═══ Data to examine ═══

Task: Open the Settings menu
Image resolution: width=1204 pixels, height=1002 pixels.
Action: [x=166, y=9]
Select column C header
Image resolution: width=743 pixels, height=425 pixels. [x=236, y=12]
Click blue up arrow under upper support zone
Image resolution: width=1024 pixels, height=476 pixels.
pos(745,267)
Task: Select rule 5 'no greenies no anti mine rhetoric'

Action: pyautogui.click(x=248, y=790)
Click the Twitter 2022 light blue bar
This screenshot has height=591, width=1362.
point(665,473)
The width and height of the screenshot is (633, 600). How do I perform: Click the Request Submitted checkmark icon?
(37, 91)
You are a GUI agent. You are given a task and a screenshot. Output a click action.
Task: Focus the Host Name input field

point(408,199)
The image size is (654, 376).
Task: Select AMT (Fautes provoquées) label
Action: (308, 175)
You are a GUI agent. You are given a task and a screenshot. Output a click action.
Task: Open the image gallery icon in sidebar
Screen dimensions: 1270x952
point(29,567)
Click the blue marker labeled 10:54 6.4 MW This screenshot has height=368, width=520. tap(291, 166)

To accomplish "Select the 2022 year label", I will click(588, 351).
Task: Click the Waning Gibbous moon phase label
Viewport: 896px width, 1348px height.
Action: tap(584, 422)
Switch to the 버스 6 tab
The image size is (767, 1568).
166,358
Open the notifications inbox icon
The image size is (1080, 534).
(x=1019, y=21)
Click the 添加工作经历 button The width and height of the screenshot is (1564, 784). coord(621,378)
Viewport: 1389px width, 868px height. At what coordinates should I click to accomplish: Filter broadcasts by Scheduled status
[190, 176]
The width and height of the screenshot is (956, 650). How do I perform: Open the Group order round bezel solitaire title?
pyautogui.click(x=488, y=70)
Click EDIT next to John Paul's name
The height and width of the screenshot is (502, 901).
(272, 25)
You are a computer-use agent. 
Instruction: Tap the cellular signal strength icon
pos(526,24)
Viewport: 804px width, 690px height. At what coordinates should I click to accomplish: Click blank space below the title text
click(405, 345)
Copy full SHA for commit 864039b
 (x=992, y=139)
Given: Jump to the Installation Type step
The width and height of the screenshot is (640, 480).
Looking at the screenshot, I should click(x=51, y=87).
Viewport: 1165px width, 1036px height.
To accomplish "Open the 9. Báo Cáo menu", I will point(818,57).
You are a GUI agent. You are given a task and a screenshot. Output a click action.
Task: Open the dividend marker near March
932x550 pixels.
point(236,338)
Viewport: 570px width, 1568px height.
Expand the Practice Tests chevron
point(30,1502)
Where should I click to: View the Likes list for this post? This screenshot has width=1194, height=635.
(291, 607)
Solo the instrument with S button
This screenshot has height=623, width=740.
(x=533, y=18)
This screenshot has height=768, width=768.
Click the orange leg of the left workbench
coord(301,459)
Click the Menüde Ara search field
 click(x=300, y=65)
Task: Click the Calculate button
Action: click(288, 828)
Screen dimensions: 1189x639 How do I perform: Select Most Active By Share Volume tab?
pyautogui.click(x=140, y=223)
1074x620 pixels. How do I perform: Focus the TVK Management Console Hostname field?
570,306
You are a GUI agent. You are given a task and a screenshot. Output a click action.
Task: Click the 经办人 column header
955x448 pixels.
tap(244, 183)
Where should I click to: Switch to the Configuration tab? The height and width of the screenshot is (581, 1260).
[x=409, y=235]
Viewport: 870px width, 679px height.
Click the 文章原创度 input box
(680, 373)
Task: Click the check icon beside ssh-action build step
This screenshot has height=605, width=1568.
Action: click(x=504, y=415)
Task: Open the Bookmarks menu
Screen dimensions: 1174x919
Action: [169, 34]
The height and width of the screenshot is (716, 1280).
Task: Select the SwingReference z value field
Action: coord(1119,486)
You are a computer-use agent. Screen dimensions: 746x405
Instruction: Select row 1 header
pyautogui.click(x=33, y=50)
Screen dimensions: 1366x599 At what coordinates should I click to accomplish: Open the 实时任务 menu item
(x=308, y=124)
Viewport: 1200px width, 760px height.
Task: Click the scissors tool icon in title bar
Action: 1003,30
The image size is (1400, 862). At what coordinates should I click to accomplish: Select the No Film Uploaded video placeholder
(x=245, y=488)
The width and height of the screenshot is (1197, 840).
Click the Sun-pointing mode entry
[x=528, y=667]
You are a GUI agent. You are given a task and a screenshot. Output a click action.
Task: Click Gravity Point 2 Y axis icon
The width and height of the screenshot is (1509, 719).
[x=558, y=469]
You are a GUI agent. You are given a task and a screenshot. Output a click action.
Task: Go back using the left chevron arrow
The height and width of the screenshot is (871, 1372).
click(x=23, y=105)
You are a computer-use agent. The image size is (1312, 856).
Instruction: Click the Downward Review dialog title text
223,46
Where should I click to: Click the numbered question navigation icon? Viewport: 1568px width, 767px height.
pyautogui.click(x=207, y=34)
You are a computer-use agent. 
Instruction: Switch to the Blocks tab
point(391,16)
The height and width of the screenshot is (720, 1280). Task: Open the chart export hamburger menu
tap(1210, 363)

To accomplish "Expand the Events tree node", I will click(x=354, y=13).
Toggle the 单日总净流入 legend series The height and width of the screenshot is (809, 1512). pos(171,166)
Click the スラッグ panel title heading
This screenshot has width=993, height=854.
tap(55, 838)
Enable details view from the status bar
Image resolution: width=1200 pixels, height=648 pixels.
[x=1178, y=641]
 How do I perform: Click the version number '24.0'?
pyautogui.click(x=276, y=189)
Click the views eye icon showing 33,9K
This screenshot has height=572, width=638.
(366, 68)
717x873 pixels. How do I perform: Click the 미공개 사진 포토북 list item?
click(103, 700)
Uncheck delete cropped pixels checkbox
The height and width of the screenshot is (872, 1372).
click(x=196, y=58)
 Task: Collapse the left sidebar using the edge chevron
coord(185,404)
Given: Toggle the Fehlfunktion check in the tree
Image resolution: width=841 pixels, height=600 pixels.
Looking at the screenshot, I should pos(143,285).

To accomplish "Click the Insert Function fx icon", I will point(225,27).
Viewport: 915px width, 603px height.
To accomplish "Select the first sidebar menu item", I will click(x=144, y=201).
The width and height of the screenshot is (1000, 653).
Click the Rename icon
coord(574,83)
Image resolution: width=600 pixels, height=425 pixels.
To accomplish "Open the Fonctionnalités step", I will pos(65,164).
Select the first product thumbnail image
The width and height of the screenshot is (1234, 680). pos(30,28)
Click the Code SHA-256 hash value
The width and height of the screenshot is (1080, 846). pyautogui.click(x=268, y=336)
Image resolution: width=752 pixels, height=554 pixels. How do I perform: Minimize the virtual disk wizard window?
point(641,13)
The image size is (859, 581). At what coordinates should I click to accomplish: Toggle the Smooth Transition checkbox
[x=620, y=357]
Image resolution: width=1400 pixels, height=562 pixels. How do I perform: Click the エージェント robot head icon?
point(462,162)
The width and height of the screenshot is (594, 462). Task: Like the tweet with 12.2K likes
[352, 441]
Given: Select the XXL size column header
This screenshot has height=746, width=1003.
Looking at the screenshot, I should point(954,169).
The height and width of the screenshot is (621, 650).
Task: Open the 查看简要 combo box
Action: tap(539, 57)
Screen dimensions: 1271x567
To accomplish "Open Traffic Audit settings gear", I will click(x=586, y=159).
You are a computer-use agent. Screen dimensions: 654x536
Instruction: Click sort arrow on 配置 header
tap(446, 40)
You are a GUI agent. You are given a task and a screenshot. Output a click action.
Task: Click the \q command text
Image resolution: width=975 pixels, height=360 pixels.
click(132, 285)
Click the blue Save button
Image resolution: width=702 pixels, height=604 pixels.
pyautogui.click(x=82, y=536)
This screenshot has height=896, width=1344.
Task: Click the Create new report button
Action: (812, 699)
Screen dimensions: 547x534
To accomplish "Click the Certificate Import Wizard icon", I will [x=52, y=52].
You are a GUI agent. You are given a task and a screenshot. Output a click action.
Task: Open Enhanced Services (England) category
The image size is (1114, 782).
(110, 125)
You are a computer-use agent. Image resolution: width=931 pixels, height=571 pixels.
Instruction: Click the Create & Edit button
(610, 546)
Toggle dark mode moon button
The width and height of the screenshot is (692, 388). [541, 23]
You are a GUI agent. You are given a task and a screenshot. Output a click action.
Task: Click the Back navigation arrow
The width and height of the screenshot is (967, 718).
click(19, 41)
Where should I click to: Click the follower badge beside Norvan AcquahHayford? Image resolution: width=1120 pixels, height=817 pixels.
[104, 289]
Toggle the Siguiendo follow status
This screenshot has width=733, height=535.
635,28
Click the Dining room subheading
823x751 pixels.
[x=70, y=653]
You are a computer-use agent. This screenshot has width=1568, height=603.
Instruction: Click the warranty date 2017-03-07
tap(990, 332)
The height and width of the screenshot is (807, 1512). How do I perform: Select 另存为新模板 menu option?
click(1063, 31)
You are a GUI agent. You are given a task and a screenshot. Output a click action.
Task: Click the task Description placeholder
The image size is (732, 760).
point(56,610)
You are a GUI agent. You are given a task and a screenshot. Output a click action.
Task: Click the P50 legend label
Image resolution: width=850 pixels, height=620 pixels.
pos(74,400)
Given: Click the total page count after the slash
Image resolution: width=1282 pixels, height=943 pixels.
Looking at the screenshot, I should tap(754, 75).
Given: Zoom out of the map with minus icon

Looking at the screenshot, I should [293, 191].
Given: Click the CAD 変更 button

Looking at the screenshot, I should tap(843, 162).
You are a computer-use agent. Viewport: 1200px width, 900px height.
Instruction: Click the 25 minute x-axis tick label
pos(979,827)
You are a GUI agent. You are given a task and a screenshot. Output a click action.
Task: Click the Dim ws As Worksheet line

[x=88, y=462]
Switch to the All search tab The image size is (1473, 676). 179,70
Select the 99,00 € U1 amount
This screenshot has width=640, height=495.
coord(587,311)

═══

As listed above, the lines from the line with "Task: Select rule" to the line with "Viewport: 570px width, 1568px height." are to be echoed exactly, with both ends included and nothing added.

## Task response
Task: Select rule 5 'no greenies no anti mine rhetoric'

Action: pyautogui.click(x=248, y=790)
Click the Twitter 2022 light blue bar
This screenshot has height=591, width=1362.
point(665,473)
The width and height of the screenshot is (633, 600). How do I perform: Click the Request Submitted checkmark icon?
(37, 91)
You are a GUI agent. You are given a task and a screenshot. Output a click action.
Task: Focus the Host Name input field

point(408,199)
The image size is (654, 376).
Task: Select AMT (Fautes provoquées) label
Action: (308, 175)
You are a GUI agent. You are given a task and a screenshot. Output a click action.
Task: Open the image gallery icon in sidebar
Screen dimensions: 1270x952
point(29,567)
Click the blue marker labeled 10:54 6.4 MW This screenshot has height=368, width=520. tap(291, 166)

To accomplish "Select the 2022 year label", I will click(588, 351).
Task: Click the Waning Gibbous moon phase label
Viewport: 896px width, 1348px height.
Action: tap(584, 422)
Switch to the 버스 6 tab
The image size is (767, 1568).
166,358
Open the notifications inbox icon
The image size is (1080, 534).
(x=1019, y=21)
Click the 添加工作经历 button The width and height of the screenshot is (1564, 784). coord(621,378)
Viewport: 1389px width, 868px height. At what coordinates should I click to accomplish: Filter broadcasts by Scheduled status
[190, 176]
The width and height of the screenshot is (956, 650). How do I perform: Open the Group order round bezel solitaire title?
pyautogui.click(x=488, y=70)
Click EDIT next to John Paul's name
The height and width of the screenshot is (502, 901).
(272, 25)
You are a computer-use agent. 
Instruction: Tap the cellular signal strength icon
pos(526,24)
Viewport: 804px width, 690px height. At what coordinates should I click to accomplish: Click blank space below the title text
click(405, 345)
Copy full SHA for commit 864039b
 (x=992, y=139)
Given: Jump to the Installation Type step
The width and height of the screenshot is (640, 480).
Looking at the screenshot, I should click(x=51, y=87).
Viewport: 1165px width, 1036px height.
To accomplish "Open the 9. Báo Cáo menu", I will point(818,57).
You are a GUI agent. You are given a task and a screenshot. Output a click action.
Task: Open the dividend marker near March
932x550 pixels.
point(236,338)
Viewport: 570px width, 1568px height.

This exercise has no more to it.